Maureen Reed (D): 37

Michele Bachmann (R-inc): 53

Undecided: 10

(MoE: ±3.7%)

Clark is generally considered to be a pretty solid recruit for Team Blue, but this looks like a pretty challenging environment in which to topple a Republican incumbent — even one as touched in the head as Bachmann. More, from Jensen:

53% of Bachmann’s constituents approve of the job she’s doing in Congress to 41% who disapprove. Her numbers certainly reflect her polarizing nature, with 86% of Republicans giving her good marks and 83% of Democrats saying they don’t like her performance. But in a GOP leaning district and with a 51% approval from independents it all adds up to a pretty solid standing.

RaceTracker Wiki: MN-06

(Update: An earlier version of this post mistakenly stated that Clark was the DCCC’s preferred candidate.)

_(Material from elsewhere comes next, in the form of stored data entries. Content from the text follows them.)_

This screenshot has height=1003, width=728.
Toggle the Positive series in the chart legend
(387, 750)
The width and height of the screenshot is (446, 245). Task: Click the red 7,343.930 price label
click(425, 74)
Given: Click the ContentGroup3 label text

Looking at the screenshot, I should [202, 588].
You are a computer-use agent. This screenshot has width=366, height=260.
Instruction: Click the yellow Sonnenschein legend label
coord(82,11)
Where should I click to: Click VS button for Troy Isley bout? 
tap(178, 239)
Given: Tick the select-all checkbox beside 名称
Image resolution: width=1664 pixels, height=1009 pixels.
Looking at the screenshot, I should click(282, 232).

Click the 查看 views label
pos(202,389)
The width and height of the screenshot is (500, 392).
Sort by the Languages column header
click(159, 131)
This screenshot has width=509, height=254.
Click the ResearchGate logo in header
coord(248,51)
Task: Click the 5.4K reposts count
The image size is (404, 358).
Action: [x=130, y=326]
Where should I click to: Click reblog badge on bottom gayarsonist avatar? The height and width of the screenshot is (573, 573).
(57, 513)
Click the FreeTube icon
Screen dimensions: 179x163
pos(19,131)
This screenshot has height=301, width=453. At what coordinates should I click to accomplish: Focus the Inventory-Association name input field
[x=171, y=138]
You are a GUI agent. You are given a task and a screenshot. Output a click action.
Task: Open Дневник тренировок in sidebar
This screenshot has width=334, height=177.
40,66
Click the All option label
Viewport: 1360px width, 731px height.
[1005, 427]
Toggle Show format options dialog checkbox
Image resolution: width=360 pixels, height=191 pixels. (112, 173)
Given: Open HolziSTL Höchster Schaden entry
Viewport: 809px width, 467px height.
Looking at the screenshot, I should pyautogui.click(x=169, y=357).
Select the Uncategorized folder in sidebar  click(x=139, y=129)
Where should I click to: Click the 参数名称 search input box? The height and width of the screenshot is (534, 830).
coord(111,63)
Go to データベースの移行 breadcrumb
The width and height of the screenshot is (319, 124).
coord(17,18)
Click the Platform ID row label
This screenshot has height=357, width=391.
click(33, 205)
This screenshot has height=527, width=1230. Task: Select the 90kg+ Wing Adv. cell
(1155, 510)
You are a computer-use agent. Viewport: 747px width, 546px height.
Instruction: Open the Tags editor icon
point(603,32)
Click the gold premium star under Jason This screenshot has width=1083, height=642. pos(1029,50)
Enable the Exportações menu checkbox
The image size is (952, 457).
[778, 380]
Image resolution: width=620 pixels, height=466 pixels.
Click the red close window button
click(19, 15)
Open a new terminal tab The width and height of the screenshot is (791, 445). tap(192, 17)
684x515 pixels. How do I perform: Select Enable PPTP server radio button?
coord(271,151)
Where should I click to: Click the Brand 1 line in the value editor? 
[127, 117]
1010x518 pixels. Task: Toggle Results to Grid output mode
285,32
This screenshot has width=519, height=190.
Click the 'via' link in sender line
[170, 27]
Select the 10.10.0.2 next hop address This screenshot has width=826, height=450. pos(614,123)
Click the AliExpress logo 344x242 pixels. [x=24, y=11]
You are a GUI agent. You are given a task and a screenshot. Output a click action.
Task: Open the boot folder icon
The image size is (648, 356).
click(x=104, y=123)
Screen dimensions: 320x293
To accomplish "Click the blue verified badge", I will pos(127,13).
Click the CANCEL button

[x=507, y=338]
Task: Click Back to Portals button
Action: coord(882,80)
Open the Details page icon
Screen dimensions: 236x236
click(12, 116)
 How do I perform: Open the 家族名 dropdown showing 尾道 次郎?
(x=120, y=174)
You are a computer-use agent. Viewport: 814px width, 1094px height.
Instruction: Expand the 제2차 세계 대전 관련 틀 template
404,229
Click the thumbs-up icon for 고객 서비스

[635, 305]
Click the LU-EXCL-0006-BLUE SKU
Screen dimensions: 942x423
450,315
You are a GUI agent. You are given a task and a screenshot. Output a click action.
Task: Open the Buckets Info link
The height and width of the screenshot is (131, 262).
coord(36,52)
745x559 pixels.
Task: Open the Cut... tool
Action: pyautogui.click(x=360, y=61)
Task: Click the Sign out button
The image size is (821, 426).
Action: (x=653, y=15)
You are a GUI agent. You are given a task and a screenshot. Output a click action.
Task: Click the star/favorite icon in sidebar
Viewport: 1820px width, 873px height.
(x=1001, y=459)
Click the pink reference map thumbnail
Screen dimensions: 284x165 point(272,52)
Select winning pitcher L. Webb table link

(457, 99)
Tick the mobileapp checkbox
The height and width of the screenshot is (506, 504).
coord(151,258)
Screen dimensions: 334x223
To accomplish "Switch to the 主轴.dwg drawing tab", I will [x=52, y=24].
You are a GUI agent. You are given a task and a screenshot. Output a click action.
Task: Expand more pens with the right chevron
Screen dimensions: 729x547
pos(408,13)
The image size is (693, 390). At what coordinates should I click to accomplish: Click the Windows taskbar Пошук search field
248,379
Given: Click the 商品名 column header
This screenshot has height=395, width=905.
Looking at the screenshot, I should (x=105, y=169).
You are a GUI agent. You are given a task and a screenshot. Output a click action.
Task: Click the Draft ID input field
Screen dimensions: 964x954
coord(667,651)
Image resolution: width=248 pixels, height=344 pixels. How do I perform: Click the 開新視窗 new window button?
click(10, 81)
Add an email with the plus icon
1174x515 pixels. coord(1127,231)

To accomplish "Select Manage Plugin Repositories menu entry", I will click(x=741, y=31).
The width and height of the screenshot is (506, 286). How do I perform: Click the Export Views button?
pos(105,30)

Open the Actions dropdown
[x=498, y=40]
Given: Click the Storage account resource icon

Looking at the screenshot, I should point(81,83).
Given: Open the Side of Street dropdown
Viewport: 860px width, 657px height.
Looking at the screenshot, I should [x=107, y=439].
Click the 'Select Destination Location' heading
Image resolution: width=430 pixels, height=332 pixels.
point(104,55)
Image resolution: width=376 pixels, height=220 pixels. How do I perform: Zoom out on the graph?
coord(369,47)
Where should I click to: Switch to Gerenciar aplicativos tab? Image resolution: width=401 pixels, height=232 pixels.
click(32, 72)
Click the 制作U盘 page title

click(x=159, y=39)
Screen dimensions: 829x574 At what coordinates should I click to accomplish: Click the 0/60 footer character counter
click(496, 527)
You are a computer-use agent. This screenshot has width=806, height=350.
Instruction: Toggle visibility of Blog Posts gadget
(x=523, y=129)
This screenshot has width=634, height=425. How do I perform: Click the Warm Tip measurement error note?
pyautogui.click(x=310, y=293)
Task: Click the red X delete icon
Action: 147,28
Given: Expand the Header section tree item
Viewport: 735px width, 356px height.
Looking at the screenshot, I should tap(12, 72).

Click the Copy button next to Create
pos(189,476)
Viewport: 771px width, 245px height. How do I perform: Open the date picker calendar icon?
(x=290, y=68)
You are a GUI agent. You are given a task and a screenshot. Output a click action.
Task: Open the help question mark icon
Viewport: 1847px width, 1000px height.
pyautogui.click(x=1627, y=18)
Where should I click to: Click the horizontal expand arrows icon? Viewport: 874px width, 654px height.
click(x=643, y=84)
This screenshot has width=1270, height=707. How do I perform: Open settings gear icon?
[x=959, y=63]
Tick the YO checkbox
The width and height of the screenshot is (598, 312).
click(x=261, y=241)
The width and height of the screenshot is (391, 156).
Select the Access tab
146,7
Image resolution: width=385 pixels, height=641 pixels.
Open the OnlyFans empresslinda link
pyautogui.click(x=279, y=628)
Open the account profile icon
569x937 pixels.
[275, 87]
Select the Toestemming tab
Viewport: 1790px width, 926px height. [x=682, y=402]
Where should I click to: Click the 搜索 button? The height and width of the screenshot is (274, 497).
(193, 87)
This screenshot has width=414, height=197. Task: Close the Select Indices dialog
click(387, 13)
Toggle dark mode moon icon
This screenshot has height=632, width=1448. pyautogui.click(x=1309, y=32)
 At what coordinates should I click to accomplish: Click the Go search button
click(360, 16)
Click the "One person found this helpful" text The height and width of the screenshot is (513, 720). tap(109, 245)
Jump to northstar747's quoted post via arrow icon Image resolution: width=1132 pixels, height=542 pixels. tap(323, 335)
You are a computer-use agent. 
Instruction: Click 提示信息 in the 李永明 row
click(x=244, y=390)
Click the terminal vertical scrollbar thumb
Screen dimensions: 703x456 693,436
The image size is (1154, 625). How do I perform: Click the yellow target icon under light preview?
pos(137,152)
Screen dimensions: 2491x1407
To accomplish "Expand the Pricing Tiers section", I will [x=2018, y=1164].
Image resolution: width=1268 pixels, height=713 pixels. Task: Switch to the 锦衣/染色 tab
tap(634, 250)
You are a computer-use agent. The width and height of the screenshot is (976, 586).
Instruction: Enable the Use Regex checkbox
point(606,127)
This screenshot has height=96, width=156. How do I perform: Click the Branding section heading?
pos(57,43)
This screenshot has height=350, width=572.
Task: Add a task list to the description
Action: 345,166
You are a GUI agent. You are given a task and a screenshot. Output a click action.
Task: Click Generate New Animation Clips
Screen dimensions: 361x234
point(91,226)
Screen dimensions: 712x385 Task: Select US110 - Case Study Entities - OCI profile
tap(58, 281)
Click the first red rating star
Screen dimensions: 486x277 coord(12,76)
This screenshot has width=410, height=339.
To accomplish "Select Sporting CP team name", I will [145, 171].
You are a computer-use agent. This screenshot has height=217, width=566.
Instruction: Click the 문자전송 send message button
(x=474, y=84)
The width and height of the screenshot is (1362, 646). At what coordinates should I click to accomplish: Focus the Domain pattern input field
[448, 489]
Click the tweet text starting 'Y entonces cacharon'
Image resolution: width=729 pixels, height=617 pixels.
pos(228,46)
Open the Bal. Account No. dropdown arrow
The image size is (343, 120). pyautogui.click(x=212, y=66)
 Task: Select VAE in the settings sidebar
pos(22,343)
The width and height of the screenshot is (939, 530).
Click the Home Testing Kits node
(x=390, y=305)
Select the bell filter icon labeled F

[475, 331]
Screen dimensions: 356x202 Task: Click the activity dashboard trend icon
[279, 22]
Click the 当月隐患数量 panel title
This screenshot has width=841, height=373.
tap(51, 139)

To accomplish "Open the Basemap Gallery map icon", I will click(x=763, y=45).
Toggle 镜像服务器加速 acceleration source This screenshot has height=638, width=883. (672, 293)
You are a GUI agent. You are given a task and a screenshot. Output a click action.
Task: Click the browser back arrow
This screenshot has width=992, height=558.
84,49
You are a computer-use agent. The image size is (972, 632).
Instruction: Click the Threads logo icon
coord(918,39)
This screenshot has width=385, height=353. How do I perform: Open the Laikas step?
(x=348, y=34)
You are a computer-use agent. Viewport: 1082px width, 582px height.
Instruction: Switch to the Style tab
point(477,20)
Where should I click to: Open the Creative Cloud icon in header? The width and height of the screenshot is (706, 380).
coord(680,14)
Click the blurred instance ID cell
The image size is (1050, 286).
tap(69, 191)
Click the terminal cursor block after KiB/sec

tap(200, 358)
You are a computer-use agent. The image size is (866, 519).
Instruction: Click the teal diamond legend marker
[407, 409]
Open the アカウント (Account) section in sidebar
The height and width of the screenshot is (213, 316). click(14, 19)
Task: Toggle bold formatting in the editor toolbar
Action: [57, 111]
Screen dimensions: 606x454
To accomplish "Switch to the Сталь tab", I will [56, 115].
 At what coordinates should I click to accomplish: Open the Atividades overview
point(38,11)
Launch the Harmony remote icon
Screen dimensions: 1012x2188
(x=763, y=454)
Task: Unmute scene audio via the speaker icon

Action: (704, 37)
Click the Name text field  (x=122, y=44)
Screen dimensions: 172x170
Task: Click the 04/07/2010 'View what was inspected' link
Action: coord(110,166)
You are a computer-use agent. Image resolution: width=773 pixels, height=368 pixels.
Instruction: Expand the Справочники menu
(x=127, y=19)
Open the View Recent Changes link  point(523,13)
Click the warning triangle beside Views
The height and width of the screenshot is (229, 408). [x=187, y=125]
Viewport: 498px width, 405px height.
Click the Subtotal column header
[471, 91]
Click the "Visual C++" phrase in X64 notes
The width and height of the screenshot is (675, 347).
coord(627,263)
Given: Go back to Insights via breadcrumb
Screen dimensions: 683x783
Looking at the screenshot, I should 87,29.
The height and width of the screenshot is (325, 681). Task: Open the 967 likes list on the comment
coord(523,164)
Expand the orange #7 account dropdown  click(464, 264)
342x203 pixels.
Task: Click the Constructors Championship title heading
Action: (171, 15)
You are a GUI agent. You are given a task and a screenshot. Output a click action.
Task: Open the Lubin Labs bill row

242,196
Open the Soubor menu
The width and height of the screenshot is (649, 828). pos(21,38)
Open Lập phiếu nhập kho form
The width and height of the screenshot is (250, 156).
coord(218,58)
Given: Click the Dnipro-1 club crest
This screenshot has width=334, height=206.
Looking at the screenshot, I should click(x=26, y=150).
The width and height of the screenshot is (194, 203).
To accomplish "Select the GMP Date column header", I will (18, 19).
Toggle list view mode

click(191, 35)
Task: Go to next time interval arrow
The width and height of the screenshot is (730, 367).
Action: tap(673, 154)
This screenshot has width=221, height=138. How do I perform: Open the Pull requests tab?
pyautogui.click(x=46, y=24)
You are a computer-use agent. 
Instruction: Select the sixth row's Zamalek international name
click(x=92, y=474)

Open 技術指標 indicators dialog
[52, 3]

33 thoughts on “MN-06: Bachmann Looks Comfy”

  1. Most of the estimates for Minnesota show them losing a seat after the next census.  Guess which seat the heavily Democratic State House and Senate will gerrymander into non-existence

  2. She will probably do less damage in the US Congress than she would if she was a FOX news contributor.  I even imagine that FOX News would love to hire her and her extremist positions and give her her own show.  Or better yet, they might create a new version of Hannity and Colmes with their own version of “Beck and Bachmann”.  They can provide the audience with the nutty version and the nuttier version of politics.

    I agree with another post that Bachmann’s district may cease to exist in 2012.

  3. Clark must not be fundraising well if she had to sell an “r” from her first name.   🙂

    But seriously, Bachmann’s like the conductor of the train to Crazytown. I really kinda want to see where she’ll go…and better yet, where she’ll try to take the GOP.

    For that reason, a Bachmann win would not be the most upsetting loss of the 2010 cycle, methinks.

  4. There isn’t a morsel of anything interesting here.  

    The only time to poll Bachman is one month before the election, when in the heat of battle her mouth runs away from her brain (assuming there is one).

    This is a Republican district, and the Republican is ahead eleven months out.  Gee, stop the presses.

    PPP needs to follow the lead of Rasmussen and do some more serious polling, and less of these sideshows.

  5. I recently got CQ’s Politics in America as a gift and they described how she decided to switch parties. Her reason makes no sense to me, but who knows? Here is what the book said about Bachmann’s switch:

    After working for Jimmy Carter’s 1976 campaign, Bachmann made her first trek to Washington to attend Carter’s inaugural. While reading Gore Vidal’s “Burr” during the train ride home, she realized she was no longer a Democrat. She said she thought the book-a novel about Aaron Burr, a Revolutionary War hero and suspected traitor-was mocking the founding fathers.

    Does anyone understand that reasoning?

  6. Clark’s only chance is to remind voters that they are represented by a total wing nut and to convince those voters to vote for her instead of Bachmann.

    This is deeply compounded with the problem that MN voters will give their vote to the Independence Party when we wont do like either candidate.  I had this conversation with my parents.  “You two arent going to vote Bachmann this year are you?”  “ABSOLUTELY NOT!”  “You going to vote for the DFL Tinklenberg then?”  “Nah, we’ll just vote Independent.”